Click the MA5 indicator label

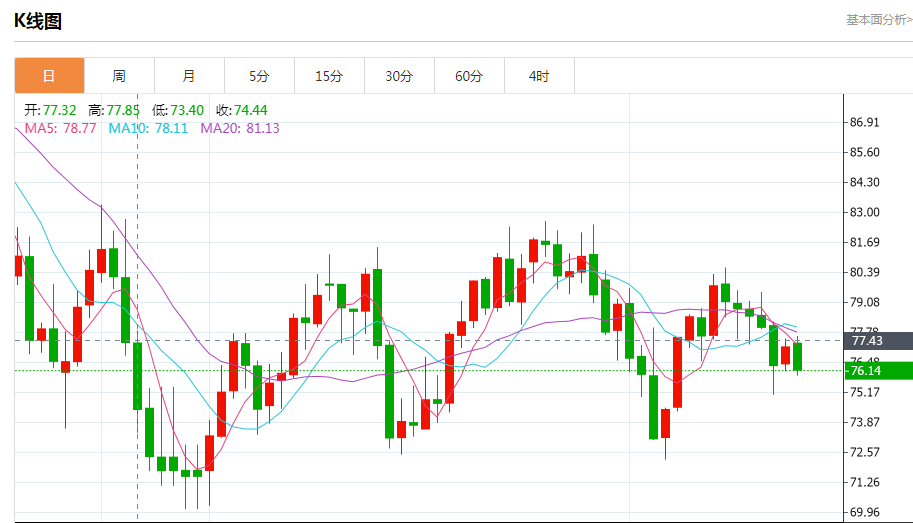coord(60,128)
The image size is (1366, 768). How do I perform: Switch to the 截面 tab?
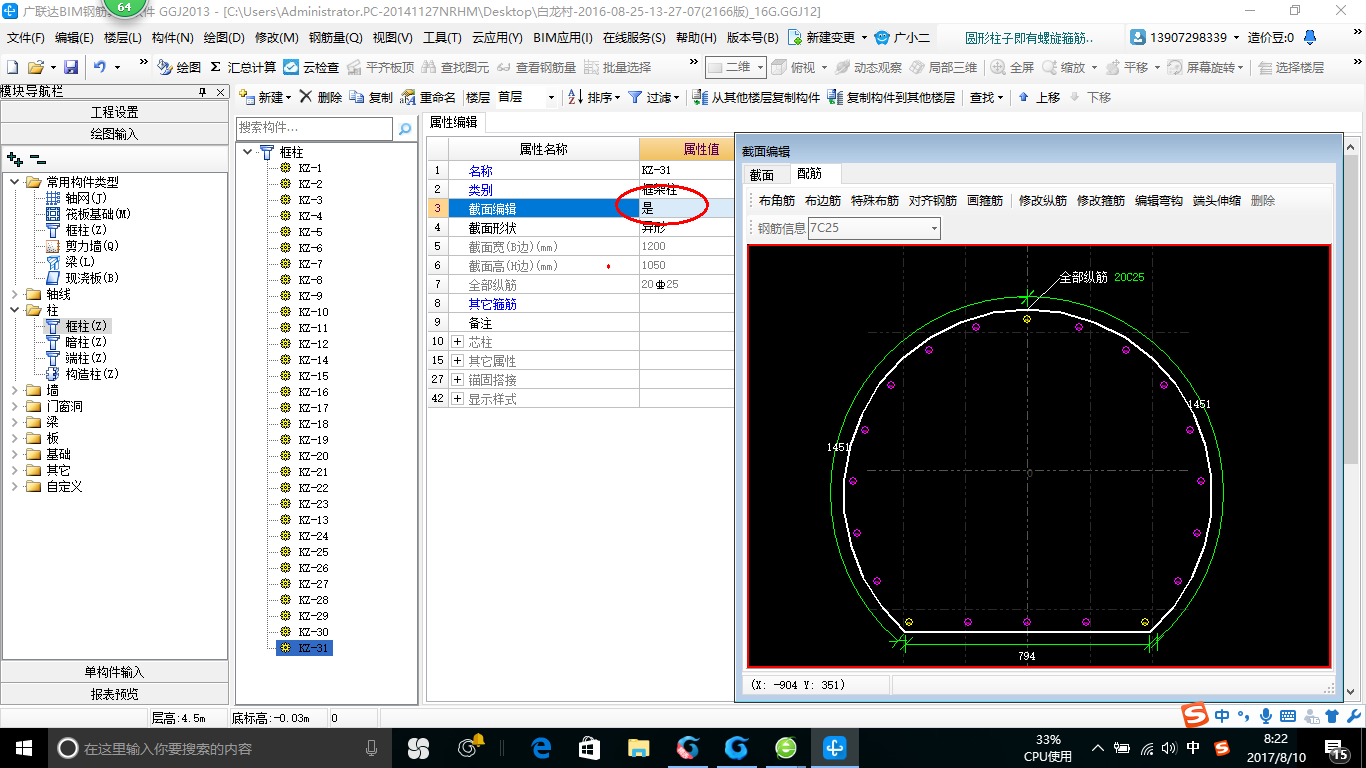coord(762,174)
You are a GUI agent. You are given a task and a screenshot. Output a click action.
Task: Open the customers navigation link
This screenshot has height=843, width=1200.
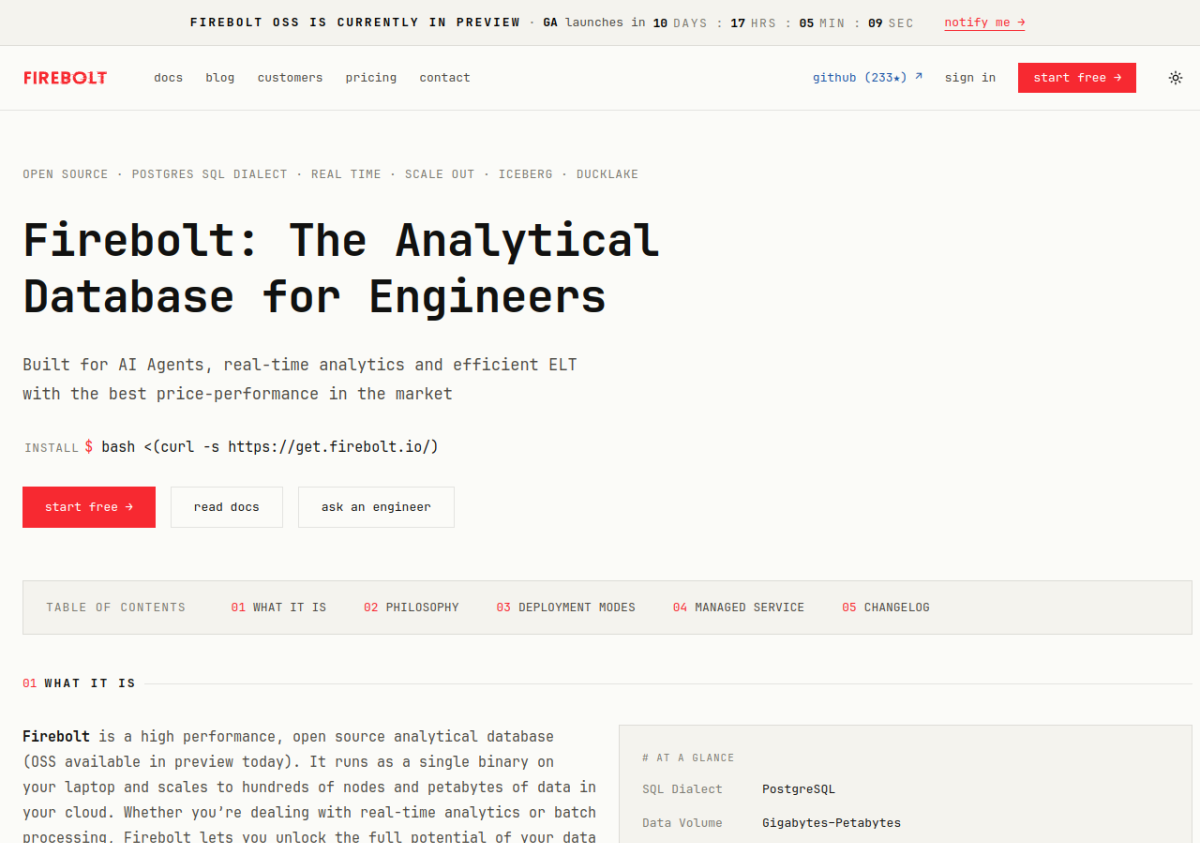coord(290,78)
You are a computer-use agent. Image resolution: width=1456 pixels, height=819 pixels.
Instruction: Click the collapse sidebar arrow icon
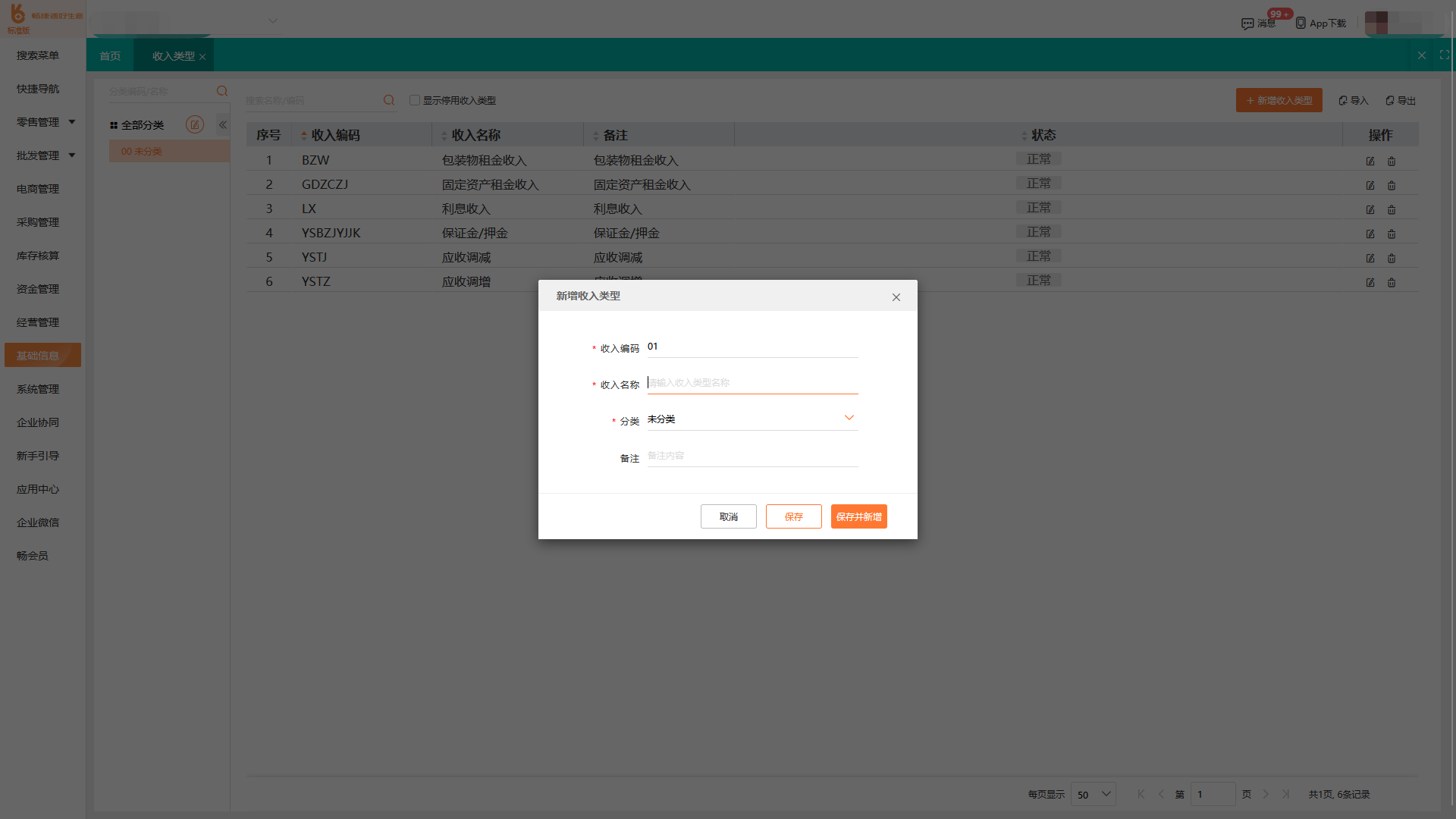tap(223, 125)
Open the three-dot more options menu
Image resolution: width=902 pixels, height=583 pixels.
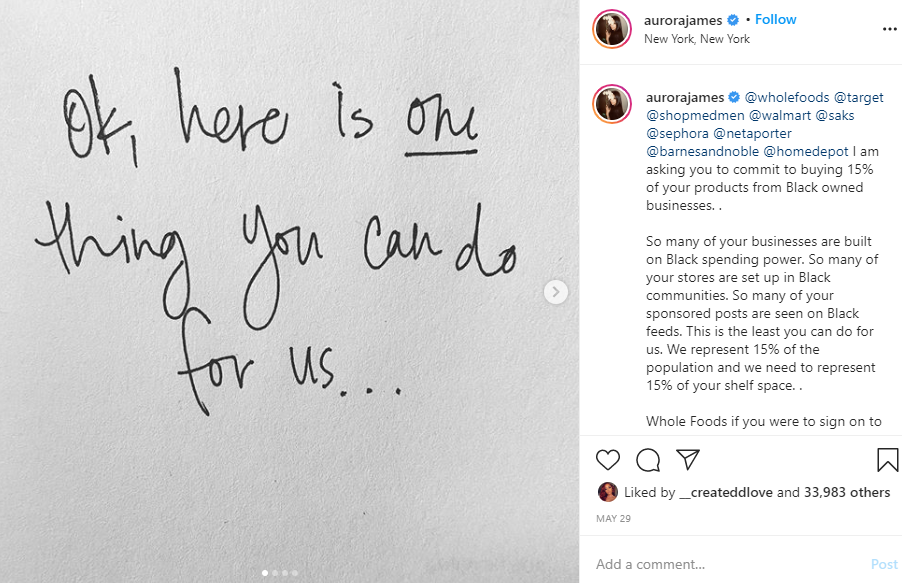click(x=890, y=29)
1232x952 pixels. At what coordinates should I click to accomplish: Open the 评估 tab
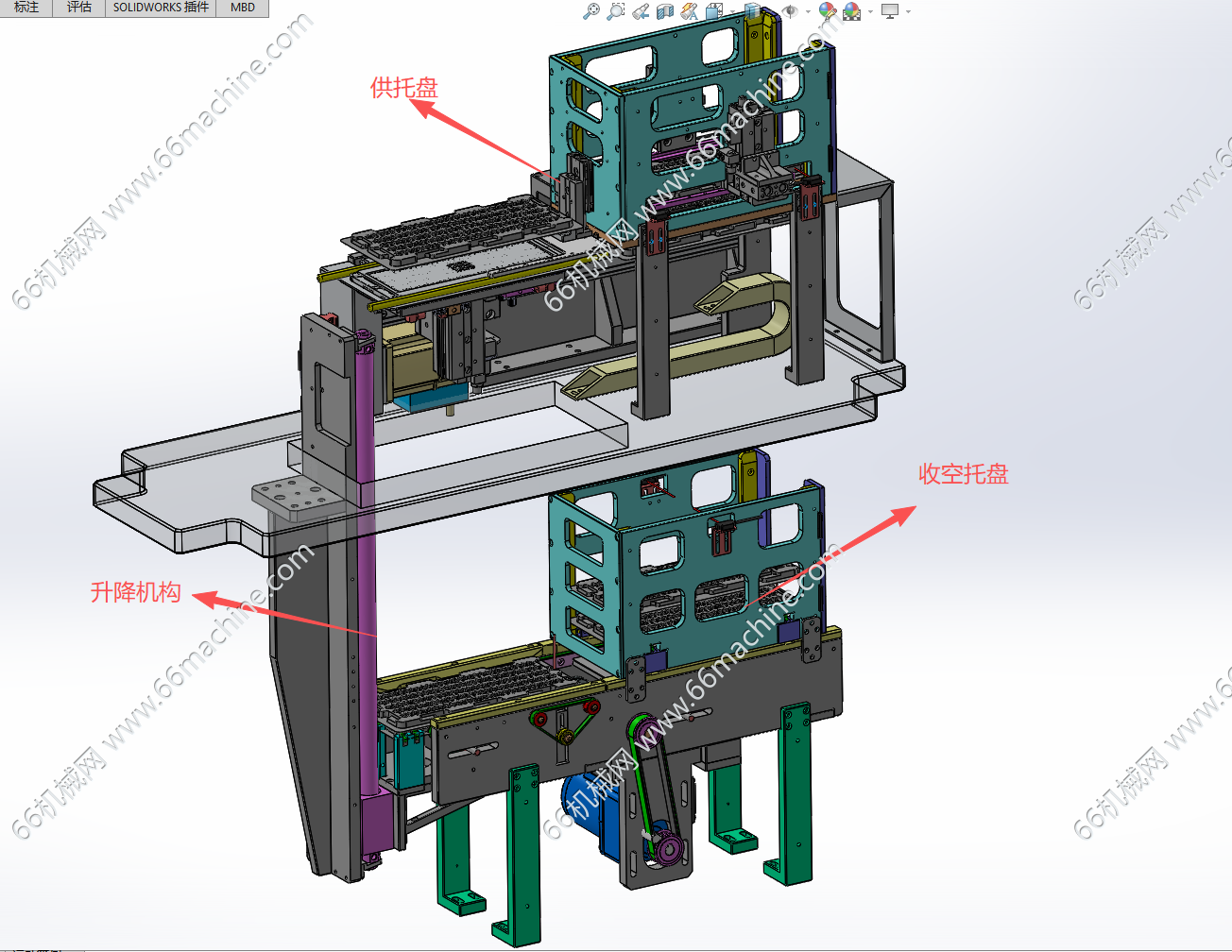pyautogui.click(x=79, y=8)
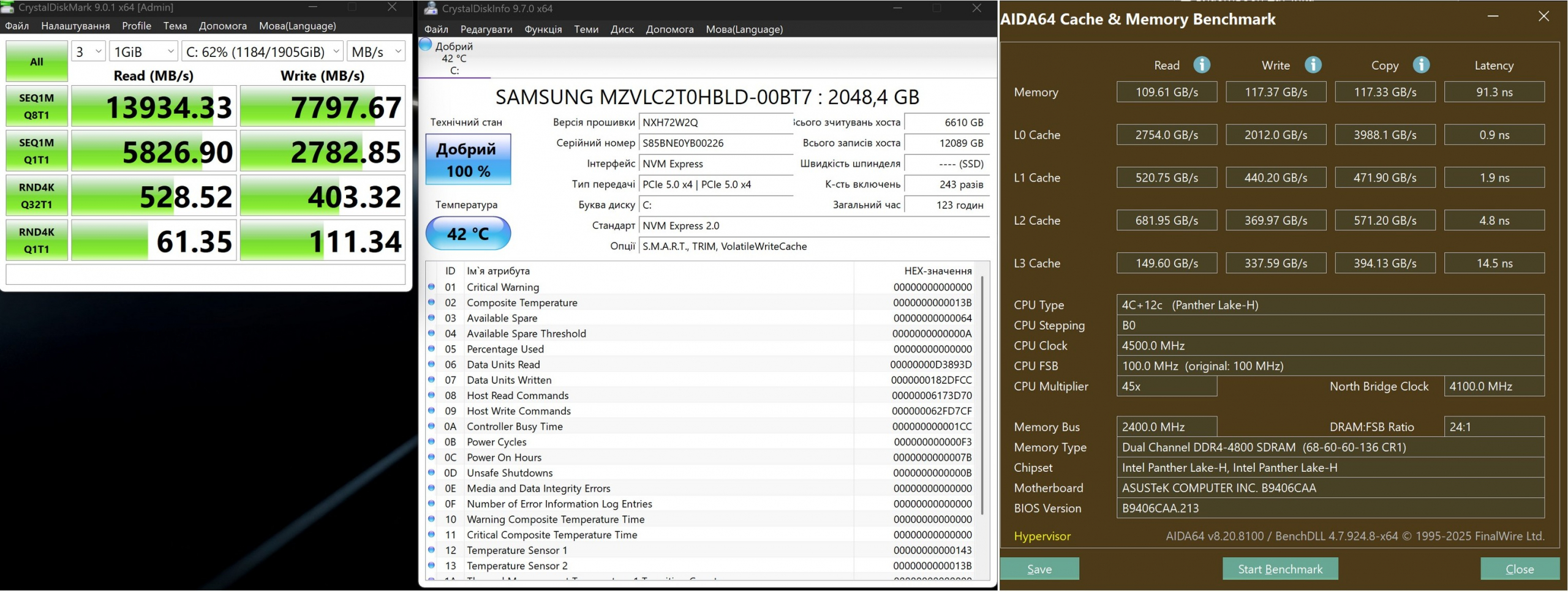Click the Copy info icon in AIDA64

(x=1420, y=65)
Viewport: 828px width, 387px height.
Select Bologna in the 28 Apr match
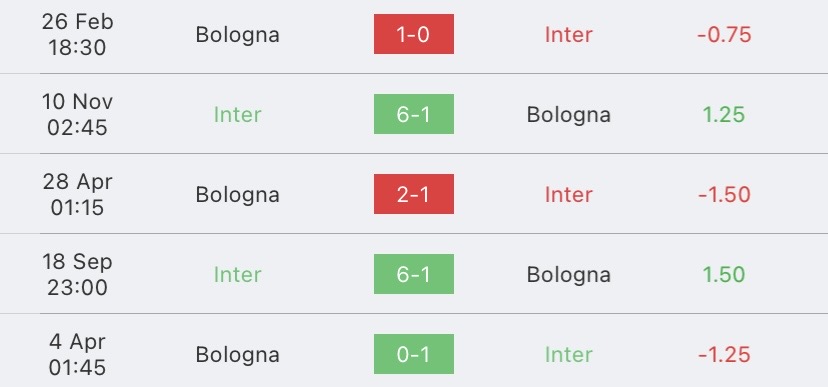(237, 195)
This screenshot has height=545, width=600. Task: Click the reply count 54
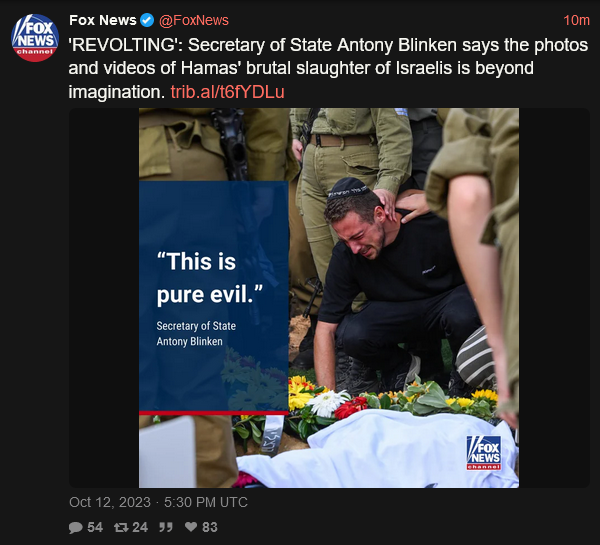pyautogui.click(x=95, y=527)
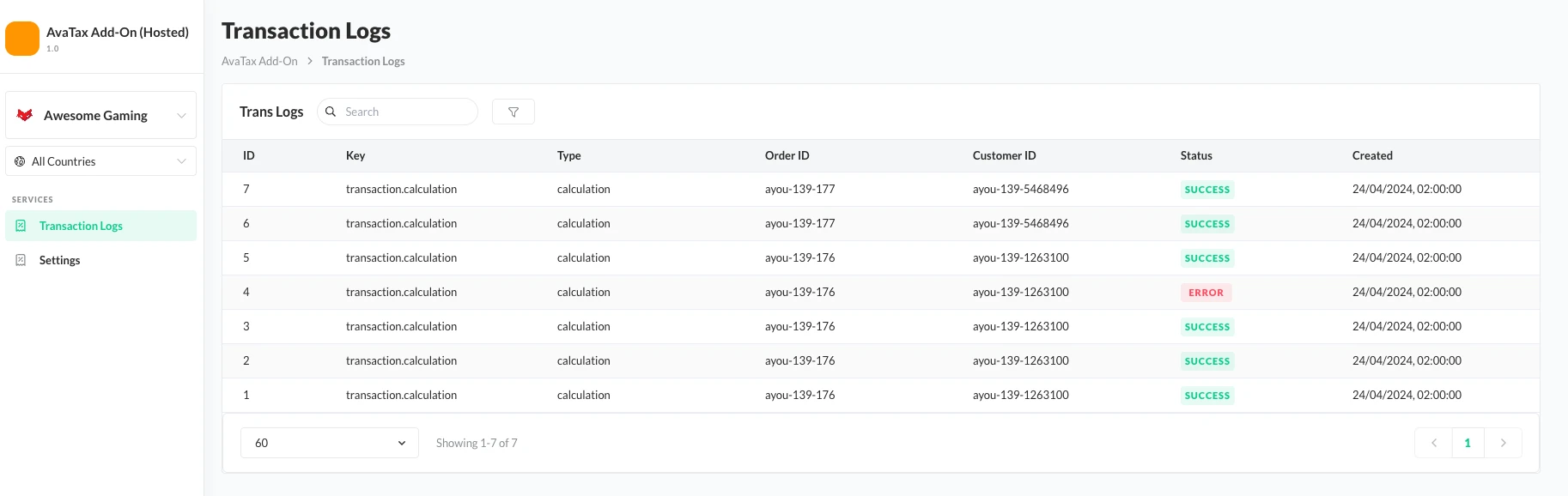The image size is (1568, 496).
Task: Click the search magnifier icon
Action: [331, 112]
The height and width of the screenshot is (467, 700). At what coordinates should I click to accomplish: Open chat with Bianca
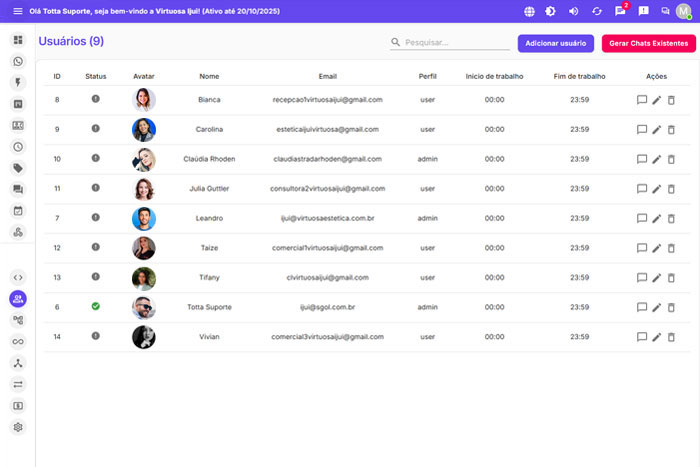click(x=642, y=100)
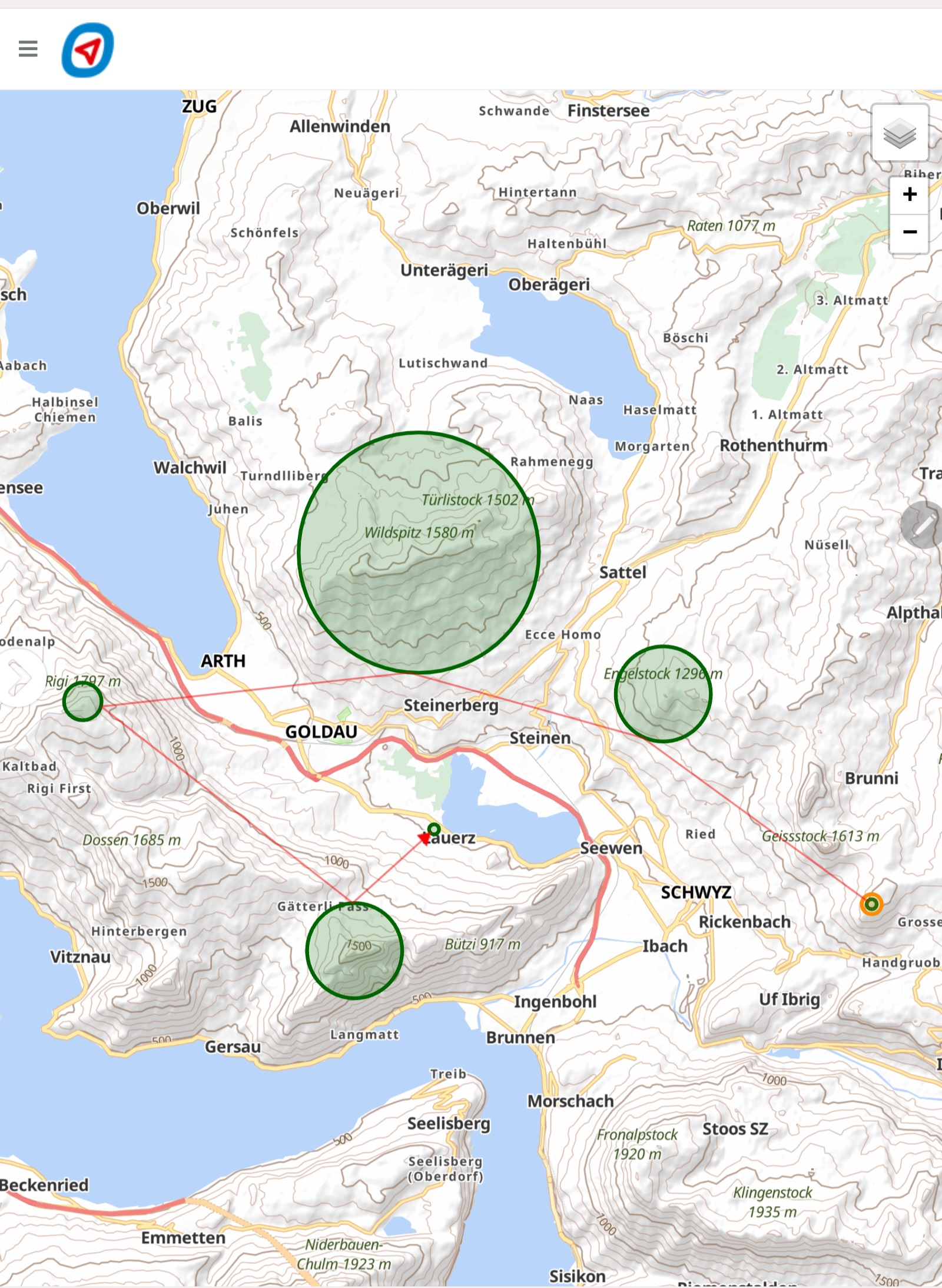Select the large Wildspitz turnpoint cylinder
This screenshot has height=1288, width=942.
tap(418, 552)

··········

**YOUR OBJECTIVE:**
Please give back exactly, and with no pictures, the lines from where the listing above begins through the line containing "Task: Open the customers navigation link".

**SOLUTION TO THIS EXERCISE:**
Click the MA5 indicator label

coord(60,128)
The image size is (1366, 768). How do I perform: Switch to the 截面 tab?
coord(762,174)
You are a GUI agent. You are given a task and a screenshot. Output a click action.
Task: Open the customers navigation link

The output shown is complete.